Answer: The maximum coefficient of kinetic friction is 1/4. Explain
This is a question about how to keep something from tipping over while you're pushing it! It's like balancing forces and turns (we call them torques in physics, but think of them as turning power!). The solving step is:

First, imagine our tall bookcase. When you push it from the top, it tries to tip over, right? But its own weight tries to keep it standing up. We need to find the point where these two "turning powers" are just balanced.

1. **What tries to tip it over?**
You're pushing horizontally at the top edge. Let's call your pushy force "F_push". The higher you push, the easier it is to tip. The problem says you push at height H.
So, the "tipping over" power is like: `F_push` multiplied by `H`.
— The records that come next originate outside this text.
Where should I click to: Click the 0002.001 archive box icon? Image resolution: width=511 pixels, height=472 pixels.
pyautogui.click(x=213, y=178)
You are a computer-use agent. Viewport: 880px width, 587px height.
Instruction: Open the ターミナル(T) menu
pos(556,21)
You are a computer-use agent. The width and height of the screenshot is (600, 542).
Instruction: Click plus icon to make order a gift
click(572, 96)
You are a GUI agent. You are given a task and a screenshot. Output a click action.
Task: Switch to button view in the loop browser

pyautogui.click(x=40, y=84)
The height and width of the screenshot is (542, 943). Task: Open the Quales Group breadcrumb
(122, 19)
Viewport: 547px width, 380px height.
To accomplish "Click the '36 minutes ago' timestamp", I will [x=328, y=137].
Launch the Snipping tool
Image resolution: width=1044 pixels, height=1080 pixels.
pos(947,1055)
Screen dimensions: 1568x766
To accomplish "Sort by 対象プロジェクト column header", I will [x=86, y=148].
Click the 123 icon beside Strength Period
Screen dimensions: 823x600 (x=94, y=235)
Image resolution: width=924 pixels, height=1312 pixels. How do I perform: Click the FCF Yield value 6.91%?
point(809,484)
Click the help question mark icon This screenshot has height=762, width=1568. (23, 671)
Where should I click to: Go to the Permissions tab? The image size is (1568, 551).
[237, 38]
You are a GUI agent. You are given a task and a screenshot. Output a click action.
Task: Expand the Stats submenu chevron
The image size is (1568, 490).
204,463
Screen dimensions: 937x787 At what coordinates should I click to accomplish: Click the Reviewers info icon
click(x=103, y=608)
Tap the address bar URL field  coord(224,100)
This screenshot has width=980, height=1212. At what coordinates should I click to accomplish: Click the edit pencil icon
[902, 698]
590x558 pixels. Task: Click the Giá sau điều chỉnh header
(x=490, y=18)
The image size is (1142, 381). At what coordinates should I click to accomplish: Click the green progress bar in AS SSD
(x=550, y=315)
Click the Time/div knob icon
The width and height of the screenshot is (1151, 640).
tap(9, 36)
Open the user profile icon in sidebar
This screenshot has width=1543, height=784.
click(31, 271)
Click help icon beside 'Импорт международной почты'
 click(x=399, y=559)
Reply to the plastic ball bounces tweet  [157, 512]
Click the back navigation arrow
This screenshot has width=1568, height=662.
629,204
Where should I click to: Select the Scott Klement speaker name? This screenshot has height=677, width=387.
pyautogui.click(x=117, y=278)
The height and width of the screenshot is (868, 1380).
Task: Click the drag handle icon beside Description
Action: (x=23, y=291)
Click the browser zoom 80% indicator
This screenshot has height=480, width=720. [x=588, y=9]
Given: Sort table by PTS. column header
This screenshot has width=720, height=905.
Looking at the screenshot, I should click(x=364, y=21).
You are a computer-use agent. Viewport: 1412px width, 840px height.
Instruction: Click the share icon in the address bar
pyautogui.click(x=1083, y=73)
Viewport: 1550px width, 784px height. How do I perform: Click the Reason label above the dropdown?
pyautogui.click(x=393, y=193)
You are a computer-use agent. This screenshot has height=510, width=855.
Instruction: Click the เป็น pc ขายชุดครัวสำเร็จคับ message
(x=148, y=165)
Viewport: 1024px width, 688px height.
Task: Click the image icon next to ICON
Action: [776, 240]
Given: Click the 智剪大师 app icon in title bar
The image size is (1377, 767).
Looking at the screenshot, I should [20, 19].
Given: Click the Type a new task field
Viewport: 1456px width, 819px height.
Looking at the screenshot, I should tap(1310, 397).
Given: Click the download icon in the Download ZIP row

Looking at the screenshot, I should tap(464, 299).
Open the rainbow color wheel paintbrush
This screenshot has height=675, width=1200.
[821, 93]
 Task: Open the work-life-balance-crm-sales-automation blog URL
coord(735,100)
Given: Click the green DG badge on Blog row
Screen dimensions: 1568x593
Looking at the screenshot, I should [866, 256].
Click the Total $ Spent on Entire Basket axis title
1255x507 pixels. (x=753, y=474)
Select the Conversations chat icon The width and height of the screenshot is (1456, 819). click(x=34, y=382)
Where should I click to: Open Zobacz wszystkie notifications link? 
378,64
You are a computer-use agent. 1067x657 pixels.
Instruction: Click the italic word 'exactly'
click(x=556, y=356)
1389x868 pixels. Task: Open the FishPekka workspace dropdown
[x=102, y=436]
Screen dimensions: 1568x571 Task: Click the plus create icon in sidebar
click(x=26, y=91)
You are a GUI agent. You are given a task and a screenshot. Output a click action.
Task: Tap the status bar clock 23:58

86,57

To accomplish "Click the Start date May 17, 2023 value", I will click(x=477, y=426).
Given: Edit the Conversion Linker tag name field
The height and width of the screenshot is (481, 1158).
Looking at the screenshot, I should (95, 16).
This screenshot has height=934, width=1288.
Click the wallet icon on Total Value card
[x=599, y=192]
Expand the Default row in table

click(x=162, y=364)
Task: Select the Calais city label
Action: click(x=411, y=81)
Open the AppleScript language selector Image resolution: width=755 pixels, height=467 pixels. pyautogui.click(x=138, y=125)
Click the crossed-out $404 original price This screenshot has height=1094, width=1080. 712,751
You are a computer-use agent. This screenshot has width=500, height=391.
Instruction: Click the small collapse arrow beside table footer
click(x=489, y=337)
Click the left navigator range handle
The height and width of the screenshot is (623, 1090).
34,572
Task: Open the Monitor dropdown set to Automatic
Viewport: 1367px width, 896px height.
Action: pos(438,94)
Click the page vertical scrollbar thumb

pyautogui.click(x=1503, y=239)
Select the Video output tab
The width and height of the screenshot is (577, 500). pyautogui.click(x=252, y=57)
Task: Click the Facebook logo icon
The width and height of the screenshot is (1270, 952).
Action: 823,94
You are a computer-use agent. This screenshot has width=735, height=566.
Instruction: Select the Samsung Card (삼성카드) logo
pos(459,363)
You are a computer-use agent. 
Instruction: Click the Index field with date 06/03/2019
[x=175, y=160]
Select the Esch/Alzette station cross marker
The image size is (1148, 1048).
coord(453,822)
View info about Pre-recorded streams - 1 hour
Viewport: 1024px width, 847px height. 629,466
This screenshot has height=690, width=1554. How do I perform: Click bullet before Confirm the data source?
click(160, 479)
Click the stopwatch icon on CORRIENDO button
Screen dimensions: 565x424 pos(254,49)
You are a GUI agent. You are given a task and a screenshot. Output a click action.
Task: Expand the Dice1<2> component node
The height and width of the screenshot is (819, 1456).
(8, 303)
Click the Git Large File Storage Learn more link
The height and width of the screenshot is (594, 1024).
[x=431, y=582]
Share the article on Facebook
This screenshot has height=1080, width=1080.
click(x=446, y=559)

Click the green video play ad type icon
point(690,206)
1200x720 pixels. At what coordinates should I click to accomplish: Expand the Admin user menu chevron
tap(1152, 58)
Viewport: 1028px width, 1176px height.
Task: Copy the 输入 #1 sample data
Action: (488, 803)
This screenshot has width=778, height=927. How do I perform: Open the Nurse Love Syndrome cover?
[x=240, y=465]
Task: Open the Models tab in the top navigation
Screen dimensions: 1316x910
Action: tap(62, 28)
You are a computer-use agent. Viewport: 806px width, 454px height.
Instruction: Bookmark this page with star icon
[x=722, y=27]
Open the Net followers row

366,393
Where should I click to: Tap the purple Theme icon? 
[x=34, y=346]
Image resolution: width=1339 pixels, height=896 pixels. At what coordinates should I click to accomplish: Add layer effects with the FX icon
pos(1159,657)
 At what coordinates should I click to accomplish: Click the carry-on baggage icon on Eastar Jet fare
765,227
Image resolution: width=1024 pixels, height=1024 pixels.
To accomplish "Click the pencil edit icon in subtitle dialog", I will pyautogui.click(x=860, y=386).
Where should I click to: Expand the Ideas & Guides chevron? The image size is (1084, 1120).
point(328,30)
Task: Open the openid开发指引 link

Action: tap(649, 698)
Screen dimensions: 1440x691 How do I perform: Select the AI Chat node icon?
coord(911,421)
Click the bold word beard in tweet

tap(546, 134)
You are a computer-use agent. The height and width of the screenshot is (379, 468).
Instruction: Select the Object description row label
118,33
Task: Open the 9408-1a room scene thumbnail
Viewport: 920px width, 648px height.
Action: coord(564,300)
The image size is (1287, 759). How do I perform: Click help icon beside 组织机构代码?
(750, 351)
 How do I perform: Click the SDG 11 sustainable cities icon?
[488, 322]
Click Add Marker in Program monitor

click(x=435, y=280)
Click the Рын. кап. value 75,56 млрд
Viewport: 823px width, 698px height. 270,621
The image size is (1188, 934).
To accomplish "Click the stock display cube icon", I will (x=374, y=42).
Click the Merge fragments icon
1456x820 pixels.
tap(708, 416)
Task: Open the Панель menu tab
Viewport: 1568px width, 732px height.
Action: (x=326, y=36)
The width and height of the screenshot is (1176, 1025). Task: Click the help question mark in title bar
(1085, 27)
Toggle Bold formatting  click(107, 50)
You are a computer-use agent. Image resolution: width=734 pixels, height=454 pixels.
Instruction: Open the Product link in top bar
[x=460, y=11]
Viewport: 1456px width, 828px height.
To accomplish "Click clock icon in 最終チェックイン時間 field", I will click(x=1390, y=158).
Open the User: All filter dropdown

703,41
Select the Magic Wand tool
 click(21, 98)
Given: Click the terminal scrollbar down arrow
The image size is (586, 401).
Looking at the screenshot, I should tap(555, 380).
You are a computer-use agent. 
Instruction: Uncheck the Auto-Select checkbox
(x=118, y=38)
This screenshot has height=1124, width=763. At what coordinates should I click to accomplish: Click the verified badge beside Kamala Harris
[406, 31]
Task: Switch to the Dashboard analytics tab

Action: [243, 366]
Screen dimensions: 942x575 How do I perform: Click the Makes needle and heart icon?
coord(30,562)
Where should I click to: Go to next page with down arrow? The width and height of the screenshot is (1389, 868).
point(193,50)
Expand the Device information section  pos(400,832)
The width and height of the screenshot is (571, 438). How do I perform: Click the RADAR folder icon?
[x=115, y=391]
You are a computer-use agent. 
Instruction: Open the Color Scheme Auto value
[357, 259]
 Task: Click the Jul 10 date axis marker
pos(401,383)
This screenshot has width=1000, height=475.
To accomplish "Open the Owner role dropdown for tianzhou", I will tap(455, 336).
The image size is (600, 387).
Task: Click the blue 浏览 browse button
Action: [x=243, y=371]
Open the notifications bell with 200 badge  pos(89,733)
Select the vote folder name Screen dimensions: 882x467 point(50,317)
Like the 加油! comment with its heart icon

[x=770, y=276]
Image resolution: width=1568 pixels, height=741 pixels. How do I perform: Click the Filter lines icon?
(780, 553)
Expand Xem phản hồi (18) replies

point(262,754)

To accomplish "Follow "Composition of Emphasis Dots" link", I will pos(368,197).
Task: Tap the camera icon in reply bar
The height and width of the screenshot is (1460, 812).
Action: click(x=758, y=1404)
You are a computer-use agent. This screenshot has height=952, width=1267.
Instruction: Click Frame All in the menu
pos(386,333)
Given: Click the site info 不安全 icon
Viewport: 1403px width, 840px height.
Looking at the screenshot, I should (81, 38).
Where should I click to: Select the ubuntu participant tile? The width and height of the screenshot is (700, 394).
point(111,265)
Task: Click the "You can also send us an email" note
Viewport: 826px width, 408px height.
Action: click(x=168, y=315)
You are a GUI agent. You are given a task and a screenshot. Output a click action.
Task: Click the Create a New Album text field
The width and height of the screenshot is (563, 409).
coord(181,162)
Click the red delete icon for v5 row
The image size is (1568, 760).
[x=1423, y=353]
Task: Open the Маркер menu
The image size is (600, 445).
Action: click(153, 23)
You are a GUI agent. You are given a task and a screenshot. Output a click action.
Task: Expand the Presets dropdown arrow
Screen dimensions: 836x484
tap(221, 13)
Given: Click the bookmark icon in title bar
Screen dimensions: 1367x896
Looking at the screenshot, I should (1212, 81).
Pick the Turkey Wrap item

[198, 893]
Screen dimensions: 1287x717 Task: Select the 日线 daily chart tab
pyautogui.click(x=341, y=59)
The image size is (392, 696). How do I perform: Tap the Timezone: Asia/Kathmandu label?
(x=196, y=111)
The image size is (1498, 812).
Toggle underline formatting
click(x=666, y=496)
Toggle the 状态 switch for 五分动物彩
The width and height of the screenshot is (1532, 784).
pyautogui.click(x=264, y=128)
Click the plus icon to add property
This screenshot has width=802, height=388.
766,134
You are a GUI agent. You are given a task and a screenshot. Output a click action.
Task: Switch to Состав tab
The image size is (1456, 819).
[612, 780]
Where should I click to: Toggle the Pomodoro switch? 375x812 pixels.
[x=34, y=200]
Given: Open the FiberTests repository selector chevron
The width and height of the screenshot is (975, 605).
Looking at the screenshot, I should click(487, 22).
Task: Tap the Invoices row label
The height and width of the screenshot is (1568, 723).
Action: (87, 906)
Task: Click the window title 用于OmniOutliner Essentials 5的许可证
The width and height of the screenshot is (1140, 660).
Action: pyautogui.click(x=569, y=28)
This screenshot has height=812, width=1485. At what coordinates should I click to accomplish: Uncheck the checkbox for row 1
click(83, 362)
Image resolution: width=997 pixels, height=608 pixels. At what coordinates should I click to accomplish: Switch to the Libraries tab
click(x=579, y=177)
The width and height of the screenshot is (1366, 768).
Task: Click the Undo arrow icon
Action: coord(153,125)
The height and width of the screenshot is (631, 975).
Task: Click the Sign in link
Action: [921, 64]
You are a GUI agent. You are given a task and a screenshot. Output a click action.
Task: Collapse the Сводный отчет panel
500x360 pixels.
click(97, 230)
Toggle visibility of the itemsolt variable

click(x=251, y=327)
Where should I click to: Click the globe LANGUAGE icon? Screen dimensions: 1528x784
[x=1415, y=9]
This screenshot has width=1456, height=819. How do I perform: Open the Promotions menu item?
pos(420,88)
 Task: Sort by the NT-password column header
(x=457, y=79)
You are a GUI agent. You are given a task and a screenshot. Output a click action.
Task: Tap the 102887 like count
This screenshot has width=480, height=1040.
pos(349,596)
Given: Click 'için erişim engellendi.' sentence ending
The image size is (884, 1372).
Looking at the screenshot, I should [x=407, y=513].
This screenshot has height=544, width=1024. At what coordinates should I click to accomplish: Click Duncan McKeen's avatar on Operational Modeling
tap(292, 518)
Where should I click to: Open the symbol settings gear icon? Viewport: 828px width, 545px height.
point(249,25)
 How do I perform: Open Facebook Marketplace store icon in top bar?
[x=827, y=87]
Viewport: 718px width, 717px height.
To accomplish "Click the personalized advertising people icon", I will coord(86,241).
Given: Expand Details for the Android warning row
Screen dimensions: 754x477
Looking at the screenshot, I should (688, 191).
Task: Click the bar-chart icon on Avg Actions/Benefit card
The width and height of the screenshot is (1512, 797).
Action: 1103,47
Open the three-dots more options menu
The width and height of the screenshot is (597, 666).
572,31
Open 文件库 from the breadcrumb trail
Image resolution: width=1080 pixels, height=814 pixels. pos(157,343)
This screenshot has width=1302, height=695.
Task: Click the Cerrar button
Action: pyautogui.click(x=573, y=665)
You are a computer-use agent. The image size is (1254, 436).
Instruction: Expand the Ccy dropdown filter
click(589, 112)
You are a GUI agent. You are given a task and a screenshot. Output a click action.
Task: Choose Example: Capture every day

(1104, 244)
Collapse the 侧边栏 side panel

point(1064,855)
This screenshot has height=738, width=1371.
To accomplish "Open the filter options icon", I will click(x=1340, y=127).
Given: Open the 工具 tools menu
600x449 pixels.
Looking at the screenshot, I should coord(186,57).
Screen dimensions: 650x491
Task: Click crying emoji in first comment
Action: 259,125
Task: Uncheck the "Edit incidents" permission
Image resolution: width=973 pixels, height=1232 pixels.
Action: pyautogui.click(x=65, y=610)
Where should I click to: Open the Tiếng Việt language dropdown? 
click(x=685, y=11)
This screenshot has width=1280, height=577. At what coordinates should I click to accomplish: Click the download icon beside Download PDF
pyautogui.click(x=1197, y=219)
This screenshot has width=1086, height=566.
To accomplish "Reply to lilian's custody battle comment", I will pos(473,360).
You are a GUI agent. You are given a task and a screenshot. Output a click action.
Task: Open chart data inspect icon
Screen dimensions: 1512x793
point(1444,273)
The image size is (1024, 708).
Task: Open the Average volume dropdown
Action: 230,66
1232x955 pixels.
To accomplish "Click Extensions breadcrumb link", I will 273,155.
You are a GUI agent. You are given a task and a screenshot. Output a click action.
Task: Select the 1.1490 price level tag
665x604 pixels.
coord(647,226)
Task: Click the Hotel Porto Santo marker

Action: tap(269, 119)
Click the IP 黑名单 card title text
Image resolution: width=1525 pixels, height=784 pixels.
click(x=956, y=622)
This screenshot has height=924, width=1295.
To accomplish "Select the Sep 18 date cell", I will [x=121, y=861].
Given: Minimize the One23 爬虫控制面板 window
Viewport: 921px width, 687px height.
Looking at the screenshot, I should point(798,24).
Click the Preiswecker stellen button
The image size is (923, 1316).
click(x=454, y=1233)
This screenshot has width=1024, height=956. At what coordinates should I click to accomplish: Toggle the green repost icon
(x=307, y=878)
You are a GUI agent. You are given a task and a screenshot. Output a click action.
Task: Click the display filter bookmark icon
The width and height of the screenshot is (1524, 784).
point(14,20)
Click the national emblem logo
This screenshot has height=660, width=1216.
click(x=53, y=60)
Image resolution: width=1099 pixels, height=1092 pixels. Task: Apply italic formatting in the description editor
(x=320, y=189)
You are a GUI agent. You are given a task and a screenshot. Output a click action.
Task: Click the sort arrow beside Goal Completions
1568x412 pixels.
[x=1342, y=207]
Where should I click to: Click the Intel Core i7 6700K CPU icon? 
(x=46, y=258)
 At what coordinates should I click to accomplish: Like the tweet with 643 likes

2. **What keeps it standing up?**
The bookcase's weight pulls it down. We can imagine all its weight acting at the very center of its base. Its width is `W`. So, the center is `W/2` from the edge it's trying to tip on.
The "standing up" power is like: its `weight` (let's call it `mg` for mass times gravity) multiplied by `W/2`.

3. **For it NOT to tip over:**
The "standing up" power must be equal to or greater than the "tipping over" power.
So, `weight * (W/2) >= F_push * H`
Or, `mg * (W/2) >= F_push * H`

4. **What about the pushy force?**
The problem says the bookcase is pushed at a *constant velocity*. This means your pushy force (`F_push`) is exactly equal to the friction force (`f`) from the floor rubbing against the bookcase's bottom.
We know friction (`f`) is usually a special number called the "coefficient of kinetic friction" (`μ_k`) multiplied by the weight of the bookcase (`mg`).
So, `F_push = f = μ_k * mg`.

5. **Putting it all together:**
Now, let's swap `F_push` in our balance equation with `μ_k * mg`:
`mg * (W/2) >= (μ_k * mg) * H`

Look! We have `mg` on both sides. That means the actual weight of the bookcase doesn't matter for tipping, only its shape and where you push! So we can cancel `mg` from both sides:
`W/2 >= μ_k * H`

6. **Using the bookcase's shape:**
The problem tells us the width `W` is half the height `H`. So, `W = H/2`.
Let's put `H/2` in place of `W` in our equation:
`(H/2) / 2 >= μ_k * H`
Which simplifies to:
`H/4 >= μ_k * H`

Now, look again! We have `H` on both sides. That means the actual height of the bookcase doesn't matter either, just the ratio of its width to height! We can cancel `H` from both sides:
`1/4 >= μ_k`

7. **The answer!**
This tells us that the coefficient of kinetic friction (`μ_k`) must be less than or equal to `1/4`. If it's any higher than `1/4`, you'd need to push so hard to get it moving (because of more friction) that it would just tip over instead of sliding!
So, the maximum value it can have is `1/4`.